Still, says Newsweek‘s Daniel Lyon, it took a lot of courting:
These two companies have been dating and flirting and breaking up and then getting back together for so long that it stopped being interesting a long time ago. More than anything else, I’m just sick of reading about it on blogs. I’m just glad it’s over. Mazel tov, Microsoft and Yahoo. And God bless you. Now would you please, for the love of all things holy, just leave us all alone? Please?
The essence of the deal, says Dwight Silverman on the Houston Chronicle‘s tech blog (which has also designed their new logo free of charge), is that “Yahoo will use Microsoft’s improved Bing search engine, while Yahoo will sell ads in the search areas on both sites. Microsoft’s technology will be used to serve up the ads.”
Yahoo will still look much the same — it will continue to brand its own search page and maintain its own identity, says PC World, but Microsoft’s Bing system “will be doing the behind-the-scenes work on all the searches. It’ll be considered the ‘exclusive algorithmic search and paid search platform’ for all Yahoo-related sites”.
It’s a deal that makes sense, writes Greg Vogel for Forbes. Yahoo is a media company that shouldn’t get distracted by technology and Microsoft is a technology company that needs to do media better. But we shouldn’t get carried away:
It keeps Yahoo autonomous and marginally improves Microsoft’s footing to compete with Google, but that’s about it.
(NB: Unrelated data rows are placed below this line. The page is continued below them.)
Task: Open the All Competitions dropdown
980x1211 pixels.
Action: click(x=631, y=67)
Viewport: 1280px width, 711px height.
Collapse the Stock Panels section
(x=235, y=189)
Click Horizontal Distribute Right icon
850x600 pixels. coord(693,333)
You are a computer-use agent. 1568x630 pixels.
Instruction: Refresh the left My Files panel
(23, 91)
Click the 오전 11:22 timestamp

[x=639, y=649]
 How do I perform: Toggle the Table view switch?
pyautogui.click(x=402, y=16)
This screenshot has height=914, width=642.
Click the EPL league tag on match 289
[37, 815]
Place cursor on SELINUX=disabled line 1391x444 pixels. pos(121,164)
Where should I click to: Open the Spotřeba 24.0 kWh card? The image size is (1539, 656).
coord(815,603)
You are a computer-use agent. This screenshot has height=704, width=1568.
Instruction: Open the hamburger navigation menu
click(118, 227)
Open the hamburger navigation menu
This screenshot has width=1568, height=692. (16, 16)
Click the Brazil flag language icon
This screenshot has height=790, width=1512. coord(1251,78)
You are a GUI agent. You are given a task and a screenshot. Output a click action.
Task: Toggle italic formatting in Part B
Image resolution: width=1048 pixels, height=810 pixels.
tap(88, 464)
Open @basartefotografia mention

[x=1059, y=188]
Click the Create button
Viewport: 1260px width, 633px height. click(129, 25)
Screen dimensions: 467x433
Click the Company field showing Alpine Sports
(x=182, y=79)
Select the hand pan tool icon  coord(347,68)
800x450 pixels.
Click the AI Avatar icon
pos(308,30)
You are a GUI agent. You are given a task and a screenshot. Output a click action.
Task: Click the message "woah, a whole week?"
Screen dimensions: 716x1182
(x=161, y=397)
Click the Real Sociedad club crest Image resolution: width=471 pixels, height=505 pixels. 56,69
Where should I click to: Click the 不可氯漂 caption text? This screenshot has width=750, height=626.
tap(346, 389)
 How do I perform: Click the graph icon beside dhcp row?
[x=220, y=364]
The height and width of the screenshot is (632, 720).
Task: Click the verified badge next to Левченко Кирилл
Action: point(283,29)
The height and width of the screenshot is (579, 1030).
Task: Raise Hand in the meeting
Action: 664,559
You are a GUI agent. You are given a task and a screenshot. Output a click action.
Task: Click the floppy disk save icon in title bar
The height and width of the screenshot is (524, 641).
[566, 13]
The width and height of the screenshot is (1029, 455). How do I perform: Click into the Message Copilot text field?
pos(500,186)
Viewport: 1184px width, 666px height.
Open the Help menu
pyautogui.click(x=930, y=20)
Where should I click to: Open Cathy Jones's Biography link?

Google will continue to dominate search, irrespective of any deal between Microsoft and Yahoo!
In the end, Microsoft looks like the victor (of this day anyway).
Given that Microsoft was willing to pay around $45 billion for all of Yahoo in early 2008, the latest deal between the two is a quite a coup for the software giant, says the Wall Street Journal: no cash upfront — a revenue-sharing deal instead — and effective control over Yahoo’s search business, which is Microsoft “always wanted”.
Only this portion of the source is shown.